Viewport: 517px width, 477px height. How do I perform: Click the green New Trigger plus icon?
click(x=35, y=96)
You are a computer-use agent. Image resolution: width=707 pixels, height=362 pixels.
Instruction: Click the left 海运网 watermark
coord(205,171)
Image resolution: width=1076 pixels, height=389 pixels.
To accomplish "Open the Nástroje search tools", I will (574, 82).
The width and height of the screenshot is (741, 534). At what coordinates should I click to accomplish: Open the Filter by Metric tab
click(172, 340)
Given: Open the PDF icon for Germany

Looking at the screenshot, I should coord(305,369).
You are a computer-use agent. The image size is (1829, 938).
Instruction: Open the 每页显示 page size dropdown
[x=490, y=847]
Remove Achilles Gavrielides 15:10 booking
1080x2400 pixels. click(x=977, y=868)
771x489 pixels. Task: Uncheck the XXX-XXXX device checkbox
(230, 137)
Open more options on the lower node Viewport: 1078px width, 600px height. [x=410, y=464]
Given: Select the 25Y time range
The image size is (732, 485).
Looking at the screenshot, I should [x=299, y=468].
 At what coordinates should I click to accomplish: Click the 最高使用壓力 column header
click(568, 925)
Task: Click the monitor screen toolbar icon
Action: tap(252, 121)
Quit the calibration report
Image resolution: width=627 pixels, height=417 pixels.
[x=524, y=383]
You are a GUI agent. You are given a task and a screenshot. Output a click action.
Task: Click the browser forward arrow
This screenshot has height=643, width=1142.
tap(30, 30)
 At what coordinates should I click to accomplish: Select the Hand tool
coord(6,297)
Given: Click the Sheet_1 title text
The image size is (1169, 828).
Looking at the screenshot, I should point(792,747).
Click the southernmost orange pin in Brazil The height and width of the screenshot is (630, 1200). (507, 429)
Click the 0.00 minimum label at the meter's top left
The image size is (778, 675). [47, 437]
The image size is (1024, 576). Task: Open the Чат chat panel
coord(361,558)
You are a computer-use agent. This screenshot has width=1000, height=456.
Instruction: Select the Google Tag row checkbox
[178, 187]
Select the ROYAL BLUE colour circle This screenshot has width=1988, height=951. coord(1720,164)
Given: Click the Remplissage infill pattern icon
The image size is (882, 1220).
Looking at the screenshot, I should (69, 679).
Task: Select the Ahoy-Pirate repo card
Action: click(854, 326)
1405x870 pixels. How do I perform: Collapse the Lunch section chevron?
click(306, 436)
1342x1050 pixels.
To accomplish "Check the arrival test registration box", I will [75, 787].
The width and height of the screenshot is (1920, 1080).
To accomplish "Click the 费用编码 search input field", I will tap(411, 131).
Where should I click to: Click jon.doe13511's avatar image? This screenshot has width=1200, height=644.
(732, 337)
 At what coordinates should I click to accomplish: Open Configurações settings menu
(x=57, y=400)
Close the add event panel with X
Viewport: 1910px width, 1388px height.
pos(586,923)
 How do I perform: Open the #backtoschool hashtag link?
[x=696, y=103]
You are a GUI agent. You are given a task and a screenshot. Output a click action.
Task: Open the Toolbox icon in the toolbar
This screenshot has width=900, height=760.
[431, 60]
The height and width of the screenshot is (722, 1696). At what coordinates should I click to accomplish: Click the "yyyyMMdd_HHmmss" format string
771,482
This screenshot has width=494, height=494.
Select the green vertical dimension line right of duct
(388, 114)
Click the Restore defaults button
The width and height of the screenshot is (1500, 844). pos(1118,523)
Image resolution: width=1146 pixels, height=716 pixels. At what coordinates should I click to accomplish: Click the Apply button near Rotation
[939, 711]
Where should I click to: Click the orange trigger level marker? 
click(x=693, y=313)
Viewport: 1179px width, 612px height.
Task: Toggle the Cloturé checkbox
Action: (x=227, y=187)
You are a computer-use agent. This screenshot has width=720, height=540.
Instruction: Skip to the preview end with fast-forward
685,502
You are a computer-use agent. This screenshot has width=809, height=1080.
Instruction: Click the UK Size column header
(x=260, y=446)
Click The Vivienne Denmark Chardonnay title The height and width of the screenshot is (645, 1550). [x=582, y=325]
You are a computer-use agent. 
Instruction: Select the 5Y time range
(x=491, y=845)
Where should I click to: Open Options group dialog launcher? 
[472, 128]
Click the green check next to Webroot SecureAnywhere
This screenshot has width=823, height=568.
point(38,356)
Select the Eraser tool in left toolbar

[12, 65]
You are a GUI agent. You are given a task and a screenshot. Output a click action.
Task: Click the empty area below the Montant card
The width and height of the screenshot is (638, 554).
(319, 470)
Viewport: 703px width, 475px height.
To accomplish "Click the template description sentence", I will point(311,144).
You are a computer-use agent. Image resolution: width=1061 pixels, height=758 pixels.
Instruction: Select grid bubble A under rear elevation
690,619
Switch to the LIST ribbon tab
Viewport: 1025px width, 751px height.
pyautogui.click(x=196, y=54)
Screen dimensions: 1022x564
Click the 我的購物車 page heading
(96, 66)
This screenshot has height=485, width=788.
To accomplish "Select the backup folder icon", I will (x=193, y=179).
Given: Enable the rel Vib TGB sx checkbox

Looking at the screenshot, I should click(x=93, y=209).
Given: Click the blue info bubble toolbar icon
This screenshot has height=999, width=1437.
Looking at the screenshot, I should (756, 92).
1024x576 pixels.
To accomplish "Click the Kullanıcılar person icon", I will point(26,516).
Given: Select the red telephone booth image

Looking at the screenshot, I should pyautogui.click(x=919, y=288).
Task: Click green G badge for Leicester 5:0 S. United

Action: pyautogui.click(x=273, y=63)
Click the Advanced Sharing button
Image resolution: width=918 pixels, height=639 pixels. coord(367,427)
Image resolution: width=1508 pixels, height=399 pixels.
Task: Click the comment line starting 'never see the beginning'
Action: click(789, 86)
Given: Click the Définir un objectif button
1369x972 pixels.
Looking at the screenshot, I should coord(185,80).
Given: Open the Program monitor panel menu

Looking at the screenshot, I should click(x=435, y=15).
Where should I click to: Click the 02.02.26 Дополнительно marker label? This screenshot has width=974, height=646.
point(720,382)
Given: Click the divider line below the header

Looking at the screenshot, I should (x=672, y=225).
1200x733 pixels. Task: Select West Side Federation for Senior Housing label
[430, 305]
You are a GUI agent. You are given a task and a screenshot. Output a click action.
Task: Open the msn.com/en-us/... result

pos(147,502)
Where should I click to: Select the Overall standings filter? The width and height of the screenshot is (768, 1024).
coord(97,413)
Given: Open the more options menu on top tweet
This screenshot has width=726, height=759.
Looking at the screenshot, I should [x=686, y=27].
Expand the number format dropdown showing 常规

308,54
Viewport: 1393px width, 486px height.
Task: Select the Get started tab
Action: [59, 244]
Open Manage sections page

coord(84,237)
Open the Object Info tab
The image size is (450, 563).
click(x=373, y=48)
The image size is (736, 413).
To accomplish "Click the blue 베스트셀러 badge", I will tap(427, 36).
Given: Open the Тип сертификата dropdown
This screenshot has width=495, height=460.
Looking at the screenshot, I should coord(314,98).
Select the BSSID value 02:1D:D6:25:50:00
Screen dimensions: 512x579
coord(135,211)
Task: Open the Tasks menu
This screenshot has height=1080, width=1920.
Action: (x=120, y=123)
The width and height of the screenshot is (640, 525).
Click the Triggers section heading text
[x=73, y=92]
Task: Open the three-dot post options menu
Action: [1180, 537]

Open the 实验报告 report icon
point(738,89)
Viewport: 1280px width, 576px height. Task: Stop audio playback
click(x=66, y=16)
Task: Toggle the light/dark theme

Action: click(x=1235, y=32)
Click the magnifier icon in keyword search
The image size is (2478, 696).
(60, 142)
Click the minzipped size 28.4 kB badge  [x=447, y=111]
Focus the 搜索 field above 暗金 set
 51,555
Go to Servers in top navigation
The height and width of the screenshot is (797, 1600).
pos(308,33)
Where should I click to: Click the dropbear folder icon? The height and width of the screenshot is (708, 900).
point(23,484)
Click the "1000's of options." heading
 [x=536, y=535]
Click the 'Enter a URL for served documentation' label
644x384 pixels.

□ □ □ □ □ □ □

Work instructions: Starting with the line that contains "The width and height of the screenshot is (640, 525).", return each line through the last one of the data above, exactly as written and nothing more.

Answer to the problem:
The width and height of the screenshot is (640, 525).
Click the Triggers section heading text
[x=73, y=92]
Task: Open the three-dot post options menu
Action: [1180, 537]

Open the 实验报告 report icon
point(738,89)
Viewport: 1280px width, 576px height. Task: Stop audio playback
click(x=66, y=16)
Task: Toggle the light/dark theme

Action: click(x=1235, y=32)
Click the magnifier icon in keyword search
The image size is (2478, 696).
(60, 142)
Click the minzipped size 28.4 kB badge  [x=447, y=111]
Focus the 搜索 field above 暗金 set
 51,555
Go to Servers in top navigation
The height and width of the screenshot is (797, 1600).
pos(308,33)
Where should I click to: Click the dropbear folder icon? The height and width of the screenshot is (708, 900).
point(23,484)
Click the "1000's of options." heading
 [x=536, y=535]
Click the 'Enter a URL for served documentation' label
644x384 pixels.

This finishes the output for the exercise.